Skew-Sensitivity in the Optimizer: New in Teradata 12

Database
The Teradata Database channel includes discussions around advanced Teradata features such as high-performance parallel database technology, the optimizer, mixed workload management solutions, and other related technologies.
Teradata Employee

Skew-Sensitivity in the Optimizer: New in Teradata 12

Have you ever had what looks like a great query plan turn into life in the slow lane at run time?

You may have blamed it on your table having very skewed values in the join column. And you were probably right. But the optimizer is getting better at recognizing skew, starting in Teradata 12. This skew detection happens WHILE it’s building up the query plan, not after the query begins to execute. One initial step towards this but-what-will-it-be-like-at-run-time smarts happens when the optimizer is pondering a row redistribution step for a large table in preparation for a join. I thought you might like to see an illustration of how this works.

By identifying skew before the row redistribution is already nailed into the plan, the optimizer has a chance to consider other join options. When skew is detected in the join column of a table-to-be-redistributed, the estimated cost of row redistribution will be adjusted upwards, causing the optimizer to see it as a more expensive option (and let’s face it, with skew present, it may be).

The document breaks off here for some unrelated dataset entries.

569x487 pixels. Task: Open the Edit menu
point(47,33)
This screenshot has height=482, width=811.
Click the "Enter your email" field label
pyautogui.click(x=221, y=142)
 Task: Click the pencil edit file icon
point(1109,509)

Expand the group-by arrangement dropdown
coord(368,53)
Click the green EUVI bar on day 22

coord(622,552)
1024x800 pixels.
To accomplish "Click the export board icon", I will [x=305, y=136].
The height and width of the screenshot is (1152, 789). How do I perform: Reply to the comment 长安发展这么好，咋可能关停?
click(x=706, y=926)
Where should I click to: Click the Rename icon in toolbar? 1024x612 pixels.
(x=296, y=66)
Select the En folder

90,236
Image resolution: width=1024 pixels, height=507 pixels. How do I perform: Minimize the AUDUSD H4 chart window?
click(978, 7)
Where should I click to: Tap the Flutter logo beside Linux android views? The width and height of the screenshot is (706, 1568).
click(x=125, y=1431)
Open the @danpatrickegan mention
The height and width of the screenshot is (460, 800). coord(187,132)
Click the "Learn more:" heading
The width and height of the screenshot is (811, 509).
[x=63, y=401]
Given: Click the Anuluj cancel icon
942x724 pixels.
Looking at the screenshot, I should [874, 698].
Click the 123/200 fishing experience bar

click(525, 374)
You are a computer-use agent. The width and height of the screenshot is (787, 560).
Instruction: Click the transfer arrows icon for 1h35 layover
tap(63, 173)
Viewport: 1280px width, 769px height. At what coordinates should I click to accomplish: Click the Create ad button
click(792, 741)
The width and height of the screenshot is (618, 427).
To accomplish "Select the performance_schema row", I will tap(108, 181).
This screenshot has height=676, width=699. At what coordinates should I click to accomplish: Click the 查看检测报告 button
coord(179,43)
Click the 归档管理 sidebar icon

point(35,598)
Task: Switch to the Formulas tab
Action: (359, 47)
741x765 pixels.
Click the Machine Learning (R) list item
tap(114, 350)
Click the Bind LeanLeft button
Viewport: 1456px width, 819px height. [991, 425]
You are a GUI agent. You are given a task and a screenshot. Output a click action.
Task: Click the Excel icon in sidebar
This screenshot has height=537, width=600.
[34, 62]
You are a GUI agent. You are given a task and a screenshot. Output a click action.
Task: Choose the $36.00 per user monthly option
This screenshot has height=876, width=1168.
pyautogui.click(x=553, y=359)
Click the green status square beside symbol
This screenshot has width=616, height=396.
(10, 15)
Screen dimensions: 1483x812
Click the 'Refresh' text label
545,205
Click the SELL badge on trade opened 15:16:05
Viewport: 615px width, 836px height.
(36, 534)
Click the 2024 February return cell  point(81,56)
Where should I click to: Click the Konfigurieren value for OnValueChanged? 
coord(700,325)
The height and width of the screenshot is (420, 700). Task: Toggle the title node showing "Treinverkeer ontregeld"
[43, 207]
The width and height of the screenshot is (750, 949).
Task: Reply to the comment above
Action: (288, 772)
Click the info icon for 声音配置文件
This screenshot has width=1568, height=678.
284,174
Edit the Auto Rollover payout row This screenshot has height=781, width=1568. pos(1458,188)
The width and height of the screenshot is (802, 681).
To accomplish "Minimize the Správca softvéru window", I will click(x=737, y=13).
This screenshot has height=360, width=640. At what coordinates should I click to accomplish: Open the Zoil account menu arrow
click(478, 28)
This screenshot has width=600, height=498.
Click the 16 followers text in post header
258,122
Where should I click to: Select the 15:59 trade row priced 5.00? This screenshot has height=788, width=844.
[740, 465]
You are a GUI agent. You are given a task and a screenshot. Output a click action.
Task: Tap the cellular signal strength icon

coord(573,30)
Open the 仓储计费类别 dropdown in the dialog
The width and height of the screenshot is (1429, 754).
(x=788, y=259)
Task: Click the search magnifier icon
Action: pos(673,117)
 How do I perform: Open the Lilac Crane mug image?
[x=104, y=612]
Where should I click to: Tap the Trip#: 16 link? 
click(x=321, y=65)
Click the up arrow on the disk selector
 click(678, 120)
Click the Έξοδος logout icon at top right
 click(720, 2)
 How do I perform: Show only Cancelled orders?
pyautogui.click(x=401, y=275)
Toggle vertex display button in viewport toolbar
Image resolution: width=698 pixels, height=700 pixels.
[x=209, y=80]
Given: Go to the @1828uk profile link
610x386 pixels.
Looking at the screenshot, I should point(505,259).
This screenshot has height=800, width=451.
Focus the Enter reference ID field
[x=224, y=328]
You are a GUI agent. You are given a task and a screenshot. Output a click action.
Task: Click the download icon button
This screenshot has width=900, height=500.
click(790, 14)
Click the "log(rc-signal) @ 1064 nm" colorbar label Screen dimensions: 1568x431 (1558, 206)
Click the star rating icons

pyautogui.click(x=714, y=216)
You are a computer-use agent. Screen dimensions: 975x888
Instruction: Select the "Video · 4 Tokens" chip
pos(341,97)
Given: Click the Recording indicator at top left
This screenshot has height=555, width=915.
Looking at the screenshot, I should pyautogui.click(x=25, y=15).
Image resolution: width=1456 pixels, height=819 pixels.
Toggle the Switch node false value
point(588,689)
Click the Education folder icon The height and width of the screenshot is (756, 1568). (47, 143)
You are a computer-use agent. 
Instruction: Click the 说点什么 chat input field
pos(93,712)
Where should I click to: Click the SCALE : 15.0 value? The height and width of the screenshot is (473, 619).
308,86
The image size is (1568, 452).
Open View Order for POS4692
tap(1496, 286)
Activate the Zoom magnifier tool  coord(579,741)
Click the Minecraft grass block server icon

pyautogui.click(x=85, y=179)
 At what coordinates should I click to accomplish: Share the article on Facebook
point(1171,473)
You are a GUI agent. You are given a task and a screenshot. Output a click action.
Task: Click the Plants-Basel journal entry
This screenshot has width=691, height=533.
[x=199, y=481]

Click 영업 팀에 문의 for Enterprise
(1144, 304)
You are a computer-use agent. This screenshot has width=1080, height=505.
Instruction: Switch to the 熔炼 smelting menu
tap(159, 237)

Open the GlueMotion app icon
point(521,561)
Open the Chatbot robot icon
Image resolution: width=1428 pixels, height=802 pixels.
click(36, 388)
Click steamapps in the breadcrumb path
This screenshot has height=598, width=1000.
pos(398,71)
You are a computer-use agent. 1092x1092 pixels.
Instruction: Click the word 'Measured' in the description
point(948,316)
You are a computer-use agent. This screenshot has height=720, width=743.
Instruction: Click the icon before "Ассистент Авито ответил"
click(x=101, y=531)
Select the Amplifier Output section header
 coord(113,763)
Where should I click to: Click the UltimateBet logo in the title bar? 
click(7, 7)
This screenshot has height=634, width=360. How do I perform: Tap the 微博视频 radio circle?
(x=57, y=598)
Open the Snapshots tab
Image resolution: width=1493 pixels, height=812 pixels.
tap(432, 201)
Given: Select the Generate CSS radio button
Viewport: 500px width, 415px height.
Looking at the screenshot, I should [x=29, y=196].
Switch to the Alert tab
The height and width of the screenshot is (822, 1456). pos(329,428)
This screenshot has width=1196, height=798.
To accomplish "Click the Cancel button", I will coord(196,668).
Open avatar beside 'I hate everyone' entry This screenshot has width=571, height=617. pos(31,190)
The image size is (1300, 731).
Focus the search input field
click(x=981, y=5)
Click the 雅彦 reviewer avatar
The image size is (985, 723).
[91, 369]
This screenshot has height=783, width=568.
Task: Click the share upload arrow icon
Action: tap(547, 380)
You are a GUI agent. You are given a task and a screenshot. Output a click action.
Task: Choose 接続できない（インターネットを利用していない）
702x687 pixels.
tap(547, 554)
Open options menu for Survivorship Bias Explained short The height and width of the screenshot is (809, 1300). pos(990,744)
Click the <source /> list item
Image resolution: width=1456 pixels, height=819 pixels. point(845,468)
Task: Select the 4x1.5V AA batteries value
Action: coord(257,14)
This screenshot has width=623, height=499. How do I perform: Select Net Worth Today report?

I’ve played around with this on my Teradata 12 system, and like how it works. So if you want to peek over my shoulder for a moment, I’ll share my findings with you.

Yes, You’ll Need Statistics Collected on that Skewed Join Column

Each detailed interval in the statistics histogram has a field called Mode Frequency. Mode frequency is a count of the most popular value in that interval. In interval zero (which contains mostly summary information), the mode frequency field represents a count of the most popular value across all the detail intervals. It is the most highly-skewed value in the table.

Here’s a subset of columns and a few intervals from a histogram for a column. This histogram was built after I updated the table in a way that resulted in about 5 million rows sharing the same value in this column. In other words, I consciously introduced exaggerated skew into the mix. 

 

Interval 1 (the 2nd row) contains the most frequent value for this column, 5. There are 5,001,159 rows in this table that carry the value 5 in this column, out of about 45 million rows in the table. The non-skewed values all have 19 or 20 rows per value.

Because 5 is the most frequent value for this column in the table, it ends up in the Mode Value and its row count in the Mode Frequency column of Interval 0 (the 1st row). Interval 0’s mode frequency is referred to as the “high mode frequency” because it represents the most frequent value across the entire table.

The histogram information is used to calculate the highest number of rows that are likely to go to one AMP for the redistribution and join activity. The optimizer uses the number of AMPs (40 in this case) and this high mode frequency to make a worst-case assessment of the cost of row redistribution.

The Optimizer Rethinks it Estimates in the Face of Skew

Without this new skew awareness, the optimizer in this case would have assumed that each AMP will do the work of joining about 1.1 million rows (44,991,725 rows / 40 AMPs). However, with this new intelligence, the optimizer understands that all the rows that carry the high mode frequency value will be redistributed to one AMP, and that one AMP will be doing a disproportionate amount of the work.

Once it assesses what the worst-case AMP is likely to be doing, then the optimizer further assumes that the remaining rows will be split evenly across all AMPs. Let’s break that math apart.

Considering skew, the worst-case AMP will get 5,001,159 rows (the high mode frequency count). That same AMP will also get an additional 999,764 rows (the number of rows that carry the non-skewed values divided by the number of AMPs – 39,990,566 / 40 = 999,764). This results in an estimate of slightly over 6 million rows targeting the worst-case AMP, more than 5 times larger than what the optimizer estimates would have been in the blind-to-skew case.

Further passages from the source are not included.